| Data provided |

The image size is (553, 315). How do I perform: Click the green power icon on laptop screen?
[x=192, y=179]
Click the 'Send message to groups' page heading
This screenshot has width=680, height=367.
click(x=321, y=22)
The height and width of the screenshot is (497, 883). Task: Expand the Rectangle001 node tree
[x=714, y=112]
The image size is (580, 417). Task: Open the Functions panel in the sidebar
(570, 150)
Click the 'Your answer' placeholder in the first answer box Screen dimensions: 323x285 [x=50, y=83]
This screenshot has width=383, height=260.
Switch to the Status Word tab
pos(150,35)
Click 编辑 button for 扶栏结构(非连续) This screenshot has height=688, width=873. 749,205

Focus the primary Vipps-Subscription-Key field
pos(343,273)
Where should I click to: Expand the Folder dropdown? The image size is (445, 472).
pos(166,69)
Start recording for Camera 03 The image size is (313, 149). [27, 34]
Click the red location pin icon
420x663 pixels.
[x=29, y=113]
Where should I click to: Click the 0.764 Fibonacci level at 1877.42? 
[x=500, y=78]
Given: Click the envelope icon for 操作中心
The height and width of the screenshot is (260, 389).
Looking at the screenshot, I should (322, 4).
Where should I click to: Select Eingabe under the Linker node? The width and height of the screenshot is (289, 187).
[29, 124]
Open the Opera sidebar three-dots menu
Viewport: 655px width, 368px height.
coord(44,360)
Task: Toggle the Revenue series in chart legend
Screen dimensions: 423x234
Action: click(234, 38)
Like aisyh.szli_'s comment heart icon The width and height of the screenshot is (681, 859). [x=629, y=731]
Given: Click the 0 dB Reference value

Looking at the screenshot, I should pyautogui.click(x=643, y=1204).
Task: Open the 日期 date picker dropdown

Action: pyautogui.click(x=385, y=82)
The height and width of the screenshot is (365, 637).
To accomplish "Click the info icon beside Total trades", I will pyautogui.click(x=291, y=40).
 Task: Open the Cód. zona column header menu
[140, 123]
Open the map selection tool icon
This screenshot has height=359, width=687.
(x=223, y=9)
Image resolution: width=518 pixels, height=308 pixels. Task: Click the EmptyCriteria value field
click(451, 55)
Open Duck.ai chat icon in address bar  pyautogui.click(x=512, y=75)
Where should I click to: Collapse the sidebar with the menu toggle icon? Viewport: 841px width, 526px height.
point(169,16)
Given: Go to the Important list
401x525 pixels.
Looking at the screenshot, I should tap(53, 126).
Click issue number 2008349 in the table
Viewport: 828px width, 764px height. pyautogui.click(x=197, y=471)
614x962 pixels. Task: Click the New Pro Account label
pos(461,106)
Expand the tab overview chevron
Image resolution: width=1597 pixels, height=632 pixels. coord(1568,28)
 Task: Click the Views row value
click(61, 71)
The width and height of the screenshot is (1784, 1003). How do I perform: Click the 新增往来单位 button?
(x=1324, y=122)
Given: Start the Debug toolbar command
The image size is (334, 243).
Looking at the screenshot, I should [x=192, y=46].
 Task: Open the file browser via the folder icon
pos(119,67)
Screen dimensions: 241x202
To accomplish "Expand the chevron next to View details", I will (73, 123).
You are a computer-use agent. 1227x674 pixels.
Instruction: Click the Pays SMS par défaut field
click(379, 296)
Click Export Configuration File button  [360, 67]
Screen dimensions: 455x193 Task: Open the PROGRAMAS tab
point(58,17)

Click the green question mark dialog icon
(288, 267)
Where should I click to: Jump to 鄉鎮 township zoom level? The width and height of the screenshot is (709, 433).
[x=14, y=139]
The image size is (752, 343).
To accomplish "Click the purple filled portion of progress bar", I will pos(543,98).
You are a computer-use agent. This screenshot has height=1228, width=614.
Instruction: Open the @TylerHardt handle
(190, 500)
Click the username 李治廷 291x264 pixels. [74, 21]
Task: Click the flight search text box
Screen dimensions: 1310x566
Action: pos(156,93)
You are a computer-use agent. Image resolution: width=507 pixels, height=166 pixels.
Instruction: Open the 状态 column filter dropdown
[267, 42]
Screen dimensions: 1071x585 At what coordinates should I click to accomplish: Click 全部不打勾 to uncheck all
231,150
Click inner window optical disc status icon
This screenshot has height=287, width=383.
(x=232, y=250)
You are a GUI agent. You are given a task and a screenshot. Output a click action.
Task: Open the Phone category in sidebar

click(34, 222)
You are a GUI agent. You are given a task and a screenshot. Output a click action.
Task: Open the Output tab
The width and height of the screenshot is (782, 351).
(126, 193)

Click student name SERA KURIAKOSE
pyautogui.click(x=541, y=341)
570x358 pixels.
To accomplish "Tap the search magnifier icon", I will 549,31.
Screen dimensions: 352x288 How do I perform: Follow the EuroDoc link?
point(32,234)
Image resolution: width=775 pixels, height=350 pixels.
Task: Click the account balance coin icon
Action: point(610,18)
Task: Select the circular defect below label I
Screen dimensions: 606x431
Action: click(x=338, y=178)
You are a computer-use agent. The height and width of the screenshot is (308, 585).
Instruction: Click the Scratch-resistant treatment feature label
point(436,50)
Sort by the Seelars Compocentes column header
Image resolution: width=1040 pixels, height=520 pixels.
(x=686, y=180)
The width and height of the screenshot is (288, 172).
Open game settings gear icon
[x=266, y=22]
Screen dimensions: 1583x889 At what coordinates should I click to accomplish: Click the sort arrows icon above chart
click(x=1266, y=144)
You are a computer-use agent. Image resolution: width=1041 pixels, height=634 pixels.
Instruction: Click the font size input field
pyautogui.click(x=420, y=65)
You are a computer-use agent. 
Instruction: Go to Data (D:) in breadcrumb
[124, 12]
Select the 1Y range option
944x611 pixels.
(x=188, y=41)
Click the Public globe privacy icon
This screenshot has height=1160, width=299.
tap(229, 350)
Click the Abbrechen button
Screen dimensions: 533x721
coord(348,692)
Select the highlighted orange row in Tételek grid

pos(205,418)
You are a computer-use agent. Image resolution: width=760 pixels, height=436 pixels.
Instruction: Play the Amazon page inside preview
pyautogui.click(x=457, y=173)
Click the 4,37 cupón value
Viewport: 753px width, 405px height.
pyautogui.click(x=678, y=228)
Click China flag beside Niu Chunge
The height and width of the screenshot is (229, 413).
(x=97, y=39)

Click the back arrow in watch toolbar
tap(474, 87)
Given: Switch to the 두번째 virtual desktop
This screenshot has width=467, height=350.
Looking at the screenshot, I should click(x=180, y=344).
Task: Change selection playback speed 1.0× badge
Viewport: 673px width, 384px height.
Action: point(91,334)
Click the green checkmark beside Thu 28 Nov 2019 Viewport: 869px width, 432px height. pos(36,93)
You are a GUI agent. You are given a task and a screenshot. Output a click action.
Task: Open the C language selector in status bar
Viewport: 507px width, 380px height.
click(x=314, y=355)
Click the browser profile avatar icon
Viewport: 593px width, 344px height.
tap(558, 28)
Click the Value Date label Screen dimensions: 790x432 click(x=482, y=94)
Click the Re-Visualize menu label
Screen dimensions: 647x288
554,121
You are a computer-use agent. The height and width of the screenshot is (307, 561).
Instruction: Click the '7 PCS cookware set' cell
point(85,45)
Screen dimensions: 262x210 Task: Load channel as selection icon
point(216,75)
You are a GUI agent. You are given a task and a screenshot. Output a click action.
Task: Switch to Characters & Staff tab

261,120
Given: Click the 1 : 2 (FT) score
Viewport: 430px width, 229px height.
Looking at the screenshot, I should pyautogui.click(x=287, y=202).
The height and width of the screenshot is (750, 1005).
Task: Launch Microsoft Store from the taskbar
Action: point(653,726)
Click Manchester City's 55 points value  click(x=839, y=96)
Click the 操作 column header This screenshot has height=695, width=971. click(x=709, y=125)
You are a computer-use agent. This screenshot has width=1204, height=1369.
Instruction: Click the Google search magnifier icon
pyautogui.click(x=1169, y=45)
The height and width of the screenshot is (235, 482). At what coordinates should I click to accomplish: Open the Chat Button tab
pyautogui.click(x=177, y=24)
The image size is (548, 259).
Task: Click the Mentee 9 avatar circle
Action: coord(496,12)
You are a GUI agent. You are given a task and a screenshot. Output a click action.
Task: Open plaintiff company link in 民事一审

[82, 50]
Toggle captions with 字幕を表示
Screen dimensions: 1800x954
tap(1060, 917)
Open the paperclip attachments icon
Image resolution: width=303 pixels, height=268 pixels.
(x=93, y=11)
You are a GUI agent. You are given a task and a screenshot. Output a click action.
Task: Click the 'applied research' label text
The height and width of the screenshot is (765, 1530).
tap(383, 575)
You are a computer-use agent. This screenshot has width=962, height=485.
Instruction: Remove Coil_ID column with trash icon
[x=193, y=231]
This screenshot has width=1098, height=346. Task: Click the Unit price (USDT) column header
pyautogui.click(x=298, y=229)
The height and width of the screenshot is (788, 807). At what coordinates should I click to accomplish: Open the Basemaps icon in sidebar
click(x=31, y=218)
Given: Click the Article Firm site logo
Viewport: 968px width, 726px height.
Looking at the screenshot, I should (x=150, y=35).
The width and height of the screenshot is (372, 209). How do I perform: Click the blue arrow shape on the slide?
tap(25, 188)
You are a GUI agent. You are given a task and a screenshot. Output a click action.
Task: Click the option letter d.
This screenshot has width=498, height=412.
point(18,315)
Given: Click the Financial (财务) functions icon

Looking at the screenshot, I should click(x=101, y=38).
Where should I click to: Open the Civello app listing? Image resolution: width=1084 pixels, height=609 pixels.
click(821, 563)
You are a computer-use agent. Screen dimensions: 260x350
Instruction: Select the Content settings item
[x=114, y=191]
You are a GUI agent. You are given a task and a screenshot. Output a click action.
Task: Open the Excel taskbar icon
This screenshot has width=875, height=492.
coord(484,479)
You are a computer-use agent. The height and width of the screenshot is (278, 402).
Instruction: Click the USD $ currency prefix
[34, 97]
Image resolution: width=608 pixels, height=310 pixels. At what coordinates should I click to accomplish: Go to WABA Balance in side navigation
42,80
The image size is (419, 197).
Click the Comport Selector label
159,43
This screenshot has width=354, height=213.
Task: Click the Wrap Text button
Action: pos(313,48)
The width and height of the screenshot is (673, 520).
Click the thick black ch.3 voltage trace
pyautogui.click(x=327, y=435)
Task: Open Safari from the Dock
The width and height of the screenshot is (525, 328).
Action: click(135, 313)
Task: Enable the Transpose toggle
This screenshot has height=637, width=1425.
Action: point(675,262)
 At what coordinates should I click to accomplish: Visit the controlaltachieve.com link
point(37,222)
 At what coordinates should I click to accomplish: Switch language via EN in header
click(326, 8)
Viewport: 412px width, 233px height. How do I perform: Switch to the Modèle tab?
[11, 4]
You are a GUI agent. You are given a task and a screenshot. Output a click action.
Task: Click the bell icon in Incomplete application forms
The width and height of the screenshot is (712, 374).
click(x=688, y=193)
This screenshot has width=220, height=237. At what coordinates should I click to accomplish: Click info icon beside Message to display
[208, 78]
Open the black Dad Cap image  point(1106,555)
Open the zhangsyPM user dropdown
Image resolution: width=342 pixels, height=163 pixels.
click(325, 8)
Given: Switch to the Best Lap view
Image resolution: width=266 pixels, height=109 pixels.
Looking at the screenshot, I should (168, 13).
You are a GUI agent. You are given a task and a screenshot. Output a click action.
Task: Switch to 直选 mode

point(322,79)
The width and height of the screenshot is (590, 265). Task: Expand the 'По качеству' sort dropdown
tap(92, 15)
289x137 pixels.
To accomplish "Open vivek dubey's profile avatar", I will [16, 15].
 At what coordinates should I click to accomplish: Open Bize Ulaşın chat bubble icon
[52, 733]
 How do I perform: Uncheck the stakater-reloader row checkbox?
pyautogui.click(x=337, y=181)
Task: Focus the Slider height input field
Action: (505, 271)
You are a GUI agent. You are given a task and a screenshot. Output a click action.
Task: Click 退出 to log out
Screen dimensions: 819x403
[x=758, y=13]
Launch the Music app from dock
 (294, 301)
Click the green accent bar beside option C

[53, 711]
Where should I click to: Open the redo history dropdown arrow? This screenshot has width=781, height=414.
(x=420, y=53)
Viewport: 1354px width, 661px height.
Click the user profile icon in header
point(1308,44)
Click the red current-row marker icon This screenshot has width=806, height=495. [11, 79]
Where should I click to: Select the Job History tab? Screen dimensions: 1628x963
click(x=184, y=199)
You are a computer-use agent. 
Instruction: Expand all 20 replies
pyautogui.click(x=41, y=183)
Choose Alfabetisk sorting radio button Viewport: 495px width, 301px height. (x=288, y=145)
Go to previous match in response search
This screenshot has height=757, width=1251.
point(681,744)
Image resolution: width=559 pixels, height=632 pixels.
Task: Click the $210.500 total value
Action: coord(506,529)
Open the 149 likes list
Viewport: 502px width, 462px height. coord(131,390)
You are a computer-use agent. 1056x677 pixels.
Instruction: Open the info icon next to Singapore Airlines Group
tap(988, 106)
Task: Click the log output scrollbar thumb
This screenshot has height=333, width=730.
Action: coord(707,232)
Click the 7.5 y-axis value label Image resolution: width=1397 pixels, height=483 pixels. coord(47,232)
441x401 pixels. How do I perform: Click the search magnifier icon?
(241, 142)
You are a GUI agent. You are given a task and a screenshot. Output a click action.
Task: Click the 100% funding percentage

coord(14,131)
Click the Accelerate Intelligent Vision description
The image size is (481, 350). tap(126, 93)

| What you will do |
Write down again the exact lines running from the beginning of the data to the line containing "The height and width of the screenshot is (365, 637).", with both ends included.

| Expected answer |
The image size is (553, 315). How do I perform: Click the green power icon on laptop screen?
[x=192, y=179]
Click the 'Send message to groups' page heading
This screenshot has width=680, height=367.
click(x=321, y=22)
The height and width of the screenshot is (497, 883). Task: Expand the Rectangle001 node tree
[x=714, y=112]
The image size is (580, 417). Task: Open the Functions panel in the sidebar
(570, 150)
Click the 'Your answer' placeholder in the first answer box Screen dimensions: 323x285 [x=50, y=83]
This screenshot has width=383, height=260.
Switch to the Status Word tab
pos(150,35)
Click 编辑 button for 扶栏结构(非连续) This screenshot has height=688, width=873. 749,205

Focus the primary Vipps-Subscription-Key field
pos(343,273)
Where should I click to: Expand the Folder dropdown? The image size is (445, 472).
pos(166,69)
Start recording for Camera 03 The image size is (313, 149). [27, 34]
Click the red location pin icon
420x663 pixels.
[x=29, y=113]
Where should I click to: Click the 0.764 Fibonacci level at 1877.42? 
[x=500, y=78]
Given: Click the envelope icon for 操作中心
The height and width of the screenshot is (260, 389).
Looking at the screenshot, I should (322, 4).
Where should I click to: Select Eingabe under the Linker node? The width and height of the screenshot is (289, 187).
[29, 124]
Open the Opera sidebar three-dots menu
Viewport: 655px width, 368px height.
coord(44,360)
Task: Toggle the Revenue series in chart legend
Screen dimensions: 423x234
Action: click(234, 38)
Like aisyh.szli_'s comment heart icon The width and height of the screenshot is (681, 859). [x=629, y=731]
Given: Click the 0 dB Reference value

Looking at the screenshot, I should pyautogui.click(x=643, y=1204).
Task: Open the 日期 date picker dropdown

Action: pyautogui.click(x=385, y=82)
The height and width of the screenshot is (365, 637).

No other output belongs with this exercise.